[Aim of the task]
If a line in the material below holds the string "chevron", tally it, then give the tally alone.

─── Data for this task ───

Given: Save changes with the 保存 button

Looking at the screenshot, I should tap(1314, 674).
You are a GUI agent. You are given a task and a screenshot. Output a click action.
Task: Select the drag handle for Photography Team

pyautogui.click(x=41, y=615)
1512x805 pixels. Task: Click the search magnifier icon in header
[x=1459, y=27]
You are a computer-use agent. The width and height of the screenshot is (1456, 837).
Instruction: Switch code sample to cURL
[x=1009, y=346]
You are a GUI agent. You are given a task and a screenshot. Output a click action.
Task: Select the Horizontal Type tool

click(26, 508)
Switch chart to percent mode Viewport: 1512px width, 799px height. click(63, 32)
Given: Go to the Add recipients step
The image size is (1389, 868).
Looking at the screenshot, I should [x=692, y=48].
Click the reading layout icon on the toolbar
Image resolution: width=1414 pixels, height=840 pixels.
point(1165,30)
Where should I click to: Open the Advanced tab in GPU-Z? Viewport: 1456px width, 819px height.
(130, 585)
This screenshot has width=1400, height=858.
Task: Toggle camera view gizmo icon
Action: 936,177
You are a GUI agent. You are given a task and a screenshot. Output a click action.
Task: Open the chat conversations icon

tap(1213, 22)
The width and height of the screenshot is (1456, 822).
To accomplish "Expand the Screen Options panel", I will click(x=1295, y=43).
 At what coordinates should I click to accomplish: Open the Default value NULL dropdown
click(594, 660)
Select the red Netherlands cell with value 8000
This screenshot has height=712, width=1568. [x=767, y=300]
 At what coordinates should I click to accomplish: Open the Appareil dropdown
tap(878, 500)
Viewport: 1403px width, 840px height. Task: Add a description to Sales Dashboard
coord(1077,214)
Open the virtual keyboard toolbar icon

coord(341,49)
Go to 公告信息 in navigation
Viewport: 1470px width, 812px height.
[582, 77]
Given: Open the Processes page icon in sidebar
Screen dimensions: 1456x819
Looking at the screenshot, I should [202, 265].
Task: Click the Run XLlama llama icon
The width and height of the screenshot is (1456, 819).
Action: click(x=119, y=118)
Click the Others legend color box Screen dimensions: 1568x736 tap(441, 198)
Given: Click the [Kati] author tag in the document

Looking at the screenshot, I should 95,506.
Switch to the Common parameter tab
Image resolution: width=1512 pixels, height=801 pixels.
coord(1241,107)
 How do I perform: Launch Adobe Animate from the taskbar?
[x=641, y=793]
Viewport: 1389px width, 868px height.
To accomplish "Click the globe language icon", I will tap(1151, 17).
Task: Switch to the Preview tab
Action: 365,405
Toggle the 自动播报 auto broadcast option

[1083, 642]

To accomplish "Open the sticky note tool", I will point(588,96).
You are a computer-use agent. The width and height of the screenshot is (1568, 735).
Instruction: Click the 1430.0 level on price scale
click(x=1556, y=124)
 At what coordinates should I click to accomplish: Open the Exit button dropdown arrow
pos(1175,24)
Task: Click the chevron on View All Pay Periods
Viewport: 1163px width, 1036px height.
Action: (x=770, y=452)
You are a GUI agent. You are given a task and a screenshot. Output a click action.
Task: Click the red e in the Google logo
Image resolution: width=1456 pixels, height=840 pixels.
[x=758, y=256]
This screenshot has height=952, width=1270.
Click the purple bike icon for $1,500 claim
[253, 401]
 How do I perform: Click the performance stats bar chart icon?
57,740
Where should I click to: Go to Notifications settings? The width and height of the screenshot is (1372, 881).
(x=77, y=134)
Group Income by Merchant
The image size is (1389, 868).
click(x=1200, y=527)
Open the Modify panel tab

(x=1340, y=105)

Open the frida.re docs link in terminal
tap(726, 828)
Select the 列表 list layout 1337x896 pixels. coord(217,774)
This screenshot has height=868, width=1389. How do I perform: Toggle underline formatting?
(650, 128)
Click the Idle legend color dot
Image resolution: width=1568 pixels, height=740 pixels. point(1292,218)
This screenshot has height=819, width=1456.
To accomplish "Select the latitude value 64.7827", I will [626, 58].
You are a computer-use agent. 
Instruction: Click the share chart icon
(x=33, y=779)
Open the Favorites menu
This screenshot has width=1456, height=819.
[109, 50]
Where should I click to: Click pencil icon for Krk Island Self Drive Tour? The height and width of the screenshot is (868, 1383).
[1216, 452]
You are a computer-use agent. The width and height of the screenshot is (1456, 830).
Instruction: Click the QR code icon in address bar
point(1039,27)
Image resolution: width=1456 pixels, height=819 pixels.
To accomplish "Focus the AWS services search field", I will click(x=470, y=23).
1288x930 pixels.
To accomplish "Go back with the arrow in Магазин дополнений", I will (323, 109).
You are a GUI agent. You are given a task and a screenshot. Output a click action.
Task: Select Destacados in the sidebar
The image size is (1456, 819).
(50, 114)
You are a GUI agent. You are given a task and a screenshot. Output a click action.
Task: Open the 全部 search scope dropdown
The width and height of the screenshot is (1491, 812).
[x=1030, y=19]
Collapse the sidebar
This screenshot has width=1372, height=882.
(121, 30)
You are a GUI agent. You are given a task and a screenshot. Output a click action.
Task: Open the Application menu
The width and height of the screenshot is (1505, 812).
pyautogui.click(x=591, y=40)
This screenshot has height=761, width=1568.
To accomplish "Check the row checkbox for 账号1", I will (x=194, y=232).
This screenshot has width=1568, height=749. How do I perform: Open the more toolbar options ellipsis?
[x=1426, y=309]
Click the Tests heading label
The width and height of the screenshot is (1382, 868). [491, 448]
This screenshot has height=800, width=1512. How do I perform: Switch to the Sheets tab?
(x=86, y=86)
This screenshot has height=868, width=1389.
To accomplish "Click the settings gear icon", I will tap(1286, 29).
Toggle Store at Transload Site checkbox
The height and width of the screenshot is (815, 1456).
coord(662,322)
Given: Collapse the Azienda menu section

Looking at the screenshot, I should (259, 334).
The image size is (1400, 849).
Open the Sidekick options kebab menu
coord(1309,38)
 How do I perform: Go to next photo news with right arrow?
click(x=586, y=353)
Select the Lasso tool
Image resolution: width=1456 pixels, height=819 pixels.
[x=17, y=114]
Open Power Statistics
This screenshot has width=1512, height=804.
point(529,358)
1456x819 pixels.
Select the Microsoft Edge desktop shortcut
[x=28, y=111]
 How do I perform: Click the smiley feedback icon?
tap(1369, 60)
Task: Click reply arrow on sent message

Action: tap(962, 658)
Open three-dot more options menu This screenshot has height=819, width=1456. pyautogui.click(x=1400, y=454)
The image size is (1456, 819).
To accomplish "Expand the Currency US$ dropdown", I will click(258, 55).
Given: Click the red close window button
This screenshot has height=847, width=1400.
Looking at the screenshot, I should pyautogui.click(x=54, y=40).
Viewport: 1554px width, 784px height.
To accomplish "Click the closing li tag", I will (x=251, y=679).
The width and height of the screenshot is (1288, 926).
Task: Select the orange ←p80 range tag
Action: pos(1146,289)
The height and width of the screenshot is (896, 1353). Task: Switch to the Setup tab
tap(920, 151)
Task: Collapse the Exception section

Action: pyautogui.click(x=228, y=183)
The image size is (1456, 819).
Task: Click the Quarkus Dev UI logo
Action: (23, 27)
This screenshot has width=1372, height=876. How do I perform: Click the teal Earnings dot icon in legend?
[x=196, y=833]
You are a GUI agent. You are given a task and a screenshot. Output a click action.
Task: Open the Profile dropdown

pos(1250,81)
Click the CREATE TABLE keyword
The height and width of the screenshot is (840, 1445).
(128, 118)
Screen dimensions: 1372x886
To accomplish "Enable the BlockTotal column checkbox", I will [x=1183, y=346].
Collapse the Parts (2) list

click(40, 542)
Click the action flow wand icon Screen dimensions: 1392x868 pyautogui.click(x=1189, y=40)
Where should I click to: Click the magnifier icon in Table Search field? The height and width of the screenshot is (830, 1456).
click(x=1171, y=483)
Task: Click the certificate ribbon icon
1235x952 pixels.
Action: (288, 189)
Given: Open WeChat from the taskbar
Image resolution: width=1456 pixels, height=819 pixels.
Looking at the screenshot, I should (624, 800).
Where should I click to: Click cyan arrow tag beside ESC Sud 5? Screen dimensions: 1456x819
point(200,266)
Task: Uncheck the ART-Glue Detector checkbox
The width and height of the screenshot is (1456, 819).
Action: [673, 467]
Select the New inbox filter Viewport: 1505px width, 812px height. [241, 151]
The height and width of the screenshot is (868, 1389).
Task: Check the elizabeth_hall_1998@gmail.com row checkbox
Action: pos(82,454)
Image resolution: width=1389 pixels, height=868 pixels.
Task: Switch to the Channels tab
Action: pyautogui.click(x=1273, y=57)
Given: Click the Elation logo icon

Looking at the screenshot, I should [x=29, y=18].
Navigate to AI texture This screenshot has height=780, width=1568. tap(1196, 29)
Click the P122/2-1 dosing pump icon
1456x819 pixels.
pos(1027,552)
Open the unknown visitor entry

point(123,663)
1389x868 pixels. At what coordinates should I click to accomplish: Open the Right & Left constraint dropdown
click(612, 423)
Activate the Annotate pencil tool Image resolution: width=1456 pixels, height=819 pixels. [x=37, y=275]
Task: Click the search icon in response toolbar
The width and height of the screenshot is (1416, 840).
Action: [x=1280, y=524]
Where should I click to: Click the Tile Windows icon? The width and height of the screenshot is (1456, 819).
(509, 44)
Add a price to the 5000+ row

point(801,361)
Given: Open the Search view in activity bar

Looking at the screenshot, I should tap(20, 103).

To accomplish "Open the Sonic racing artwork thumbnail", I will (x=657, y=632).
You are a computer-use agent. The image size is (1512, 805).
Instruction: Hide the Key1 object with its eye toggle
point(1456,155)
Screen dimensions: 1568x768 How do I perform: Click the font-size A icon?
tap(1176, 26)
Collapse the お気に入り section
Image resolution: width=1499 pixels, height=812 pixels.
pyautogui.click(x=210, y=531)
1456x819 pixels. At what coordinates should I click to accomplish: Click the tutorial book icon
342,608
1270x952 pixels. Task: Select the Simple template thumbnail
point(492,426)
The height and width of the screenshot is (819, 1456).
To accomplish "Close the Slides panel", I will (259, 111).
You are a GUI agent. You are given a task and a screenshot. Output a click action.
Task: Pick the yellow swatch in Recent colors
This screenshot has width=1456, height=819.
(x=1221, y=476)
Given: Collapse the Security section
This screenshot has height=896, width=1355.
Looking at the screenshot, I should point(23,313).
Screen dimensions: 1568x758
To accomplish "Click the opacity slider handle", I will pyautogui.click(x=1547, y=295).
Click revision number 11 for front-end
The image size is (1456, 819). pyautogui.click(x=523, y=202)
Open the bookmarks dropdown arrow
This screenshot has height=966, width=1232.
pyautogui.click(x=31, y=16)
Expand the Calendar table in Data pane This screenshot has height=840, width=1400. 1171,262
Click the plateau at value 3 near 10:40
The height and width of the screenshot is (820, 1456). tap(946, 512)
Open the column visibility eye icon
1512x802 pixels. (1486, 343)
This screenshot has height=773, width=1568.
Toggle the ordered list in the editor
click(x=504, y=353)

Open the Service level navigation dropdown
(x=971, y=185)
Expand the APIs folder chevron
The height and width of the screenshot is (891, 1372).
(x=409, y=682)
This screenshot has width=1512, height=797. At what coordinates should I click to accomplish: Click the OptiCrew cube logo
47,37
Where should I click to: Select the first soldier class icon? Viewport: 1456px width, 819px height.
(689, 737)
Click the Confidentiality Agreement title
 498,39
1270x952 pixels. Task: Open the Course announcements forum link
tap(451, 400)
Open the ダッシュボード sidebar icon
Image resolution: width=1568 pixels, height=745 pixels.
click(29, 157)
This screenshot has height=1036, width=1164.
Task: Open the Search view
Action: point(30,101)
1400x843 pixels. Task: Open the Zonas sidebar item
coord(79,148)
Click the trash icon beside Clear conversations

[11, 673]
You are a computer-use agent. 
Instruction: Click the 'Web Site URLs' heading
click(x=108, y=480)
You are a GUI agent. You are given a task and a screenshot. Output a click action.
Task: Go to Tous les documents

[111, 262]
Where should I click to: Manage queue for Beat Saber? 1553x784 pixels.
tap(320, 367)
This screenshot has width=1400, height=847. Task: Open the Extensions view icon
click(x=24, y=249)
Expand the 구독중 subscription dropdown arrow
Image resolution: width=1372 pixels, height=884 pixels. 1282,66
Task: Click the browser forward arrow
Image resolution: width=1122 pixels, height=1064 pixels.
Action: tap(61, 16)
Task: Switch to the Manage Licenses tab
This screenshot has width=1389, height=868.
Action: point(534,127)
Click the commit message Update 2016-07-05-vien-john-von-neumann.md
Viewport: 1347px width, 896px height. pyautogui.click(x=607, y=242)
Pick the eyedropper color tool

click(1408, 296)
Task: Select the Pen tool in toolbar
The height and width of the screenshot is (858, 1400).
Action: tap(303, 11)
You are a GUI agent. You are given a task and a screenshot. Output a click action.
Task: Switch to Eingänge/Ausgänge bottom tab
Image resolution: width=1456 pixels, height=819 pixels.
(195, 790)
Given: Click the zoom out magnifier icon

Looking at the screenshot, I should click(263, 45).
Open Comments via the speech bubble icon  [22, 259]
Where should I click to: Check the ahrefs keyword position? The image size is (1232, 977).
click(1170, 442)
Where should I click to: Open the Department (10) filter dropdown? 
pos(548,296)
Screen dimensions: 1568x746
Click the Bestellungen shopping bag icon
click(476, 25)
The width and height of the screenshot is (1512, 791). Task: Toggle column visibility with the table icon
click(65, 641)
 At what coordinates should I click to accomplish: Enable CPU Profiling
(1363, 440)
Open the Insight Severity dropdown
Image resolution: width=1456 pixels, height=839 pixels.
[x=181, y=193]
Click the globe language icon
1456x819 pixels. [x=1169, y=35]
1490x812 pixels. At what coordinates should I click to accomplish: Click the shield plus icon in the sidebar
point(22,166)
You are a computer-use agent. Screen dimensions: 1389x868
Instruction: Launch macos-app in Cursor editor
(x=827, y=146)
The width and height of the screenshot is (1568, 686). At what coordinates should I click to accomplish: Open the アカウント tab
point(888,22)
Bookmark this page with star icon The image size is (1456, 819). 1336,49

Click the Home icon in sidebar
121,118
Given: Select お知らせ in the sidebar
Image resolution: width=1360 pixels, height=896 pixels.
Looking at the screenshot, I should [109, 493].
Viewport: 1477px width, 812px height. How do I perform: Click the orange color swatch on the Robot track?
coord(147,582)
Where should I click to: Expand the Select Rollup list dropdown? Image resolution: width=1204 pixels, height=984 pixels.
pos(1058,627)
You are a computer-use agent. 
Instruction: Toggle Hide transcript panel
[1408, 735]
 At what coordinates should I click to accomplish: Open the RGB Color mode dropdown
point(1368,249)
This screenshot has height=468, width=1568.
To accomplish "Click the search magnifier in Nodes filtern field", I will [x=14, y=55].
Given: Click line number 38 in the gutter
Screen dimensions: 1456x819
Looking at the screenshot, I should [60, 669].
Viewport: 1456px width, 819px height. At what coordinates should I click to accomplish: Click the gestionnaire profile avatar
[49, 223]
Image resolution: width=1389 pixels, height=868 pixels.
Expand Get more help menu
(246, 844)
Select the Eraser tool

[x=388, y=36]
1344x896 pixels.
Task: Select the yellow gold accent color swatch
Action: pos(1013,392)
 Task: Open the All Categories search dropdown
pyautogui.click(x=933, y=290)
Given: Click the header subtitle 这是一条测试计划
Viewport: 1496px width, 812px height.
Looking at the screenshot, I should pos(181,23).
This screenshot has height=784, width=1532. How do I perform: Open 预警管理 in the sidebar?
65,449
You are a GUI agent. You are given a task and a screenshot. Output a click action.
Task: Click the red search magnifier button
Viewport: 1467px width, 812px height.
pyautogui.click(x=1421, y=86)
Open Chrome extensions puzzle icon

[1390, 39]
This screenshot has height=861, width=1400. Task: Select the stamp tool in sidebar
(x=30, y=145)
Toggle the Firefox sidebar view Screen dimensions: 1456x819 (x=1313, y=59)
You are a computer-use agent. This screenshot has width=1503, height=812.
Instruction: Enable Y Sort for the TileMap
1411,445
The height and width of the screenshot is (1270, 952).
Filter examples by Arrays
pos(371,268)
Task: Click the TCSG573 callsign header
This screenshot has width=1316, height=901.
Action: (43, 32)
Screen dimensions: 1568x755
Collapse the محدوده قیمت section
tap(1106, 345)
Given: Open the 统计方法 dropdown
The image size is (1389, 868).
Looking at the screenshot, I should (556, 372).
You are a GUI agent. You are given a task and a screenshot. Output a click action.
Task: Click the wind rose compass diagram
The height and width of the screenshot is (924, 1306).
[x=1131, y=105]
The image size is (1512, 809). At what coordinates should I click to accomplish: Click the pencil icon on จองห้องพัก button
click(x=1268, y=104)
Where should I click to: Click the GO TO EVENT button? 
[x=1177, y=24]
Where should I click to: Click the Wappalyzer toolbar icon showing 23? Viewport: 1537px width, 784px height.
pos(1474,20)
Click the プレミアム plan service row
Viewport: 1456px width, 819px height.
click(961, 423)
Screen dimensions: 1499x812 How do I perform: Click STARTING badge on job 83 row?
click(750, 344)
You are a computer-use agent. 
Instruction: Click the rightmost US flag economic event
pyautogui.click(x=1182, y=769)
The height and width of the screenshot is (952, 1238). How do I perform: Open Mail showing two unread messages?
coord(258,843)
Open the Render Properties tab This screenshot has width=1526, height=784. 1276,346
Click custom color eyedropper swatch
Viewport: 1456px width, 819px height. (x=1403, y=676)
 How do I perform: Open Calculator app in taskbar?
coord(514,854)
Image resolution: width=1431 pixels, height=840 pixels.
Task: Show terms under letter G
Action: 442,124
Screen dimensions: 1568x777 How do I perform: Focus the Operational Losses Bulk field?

───

[Answer space]
2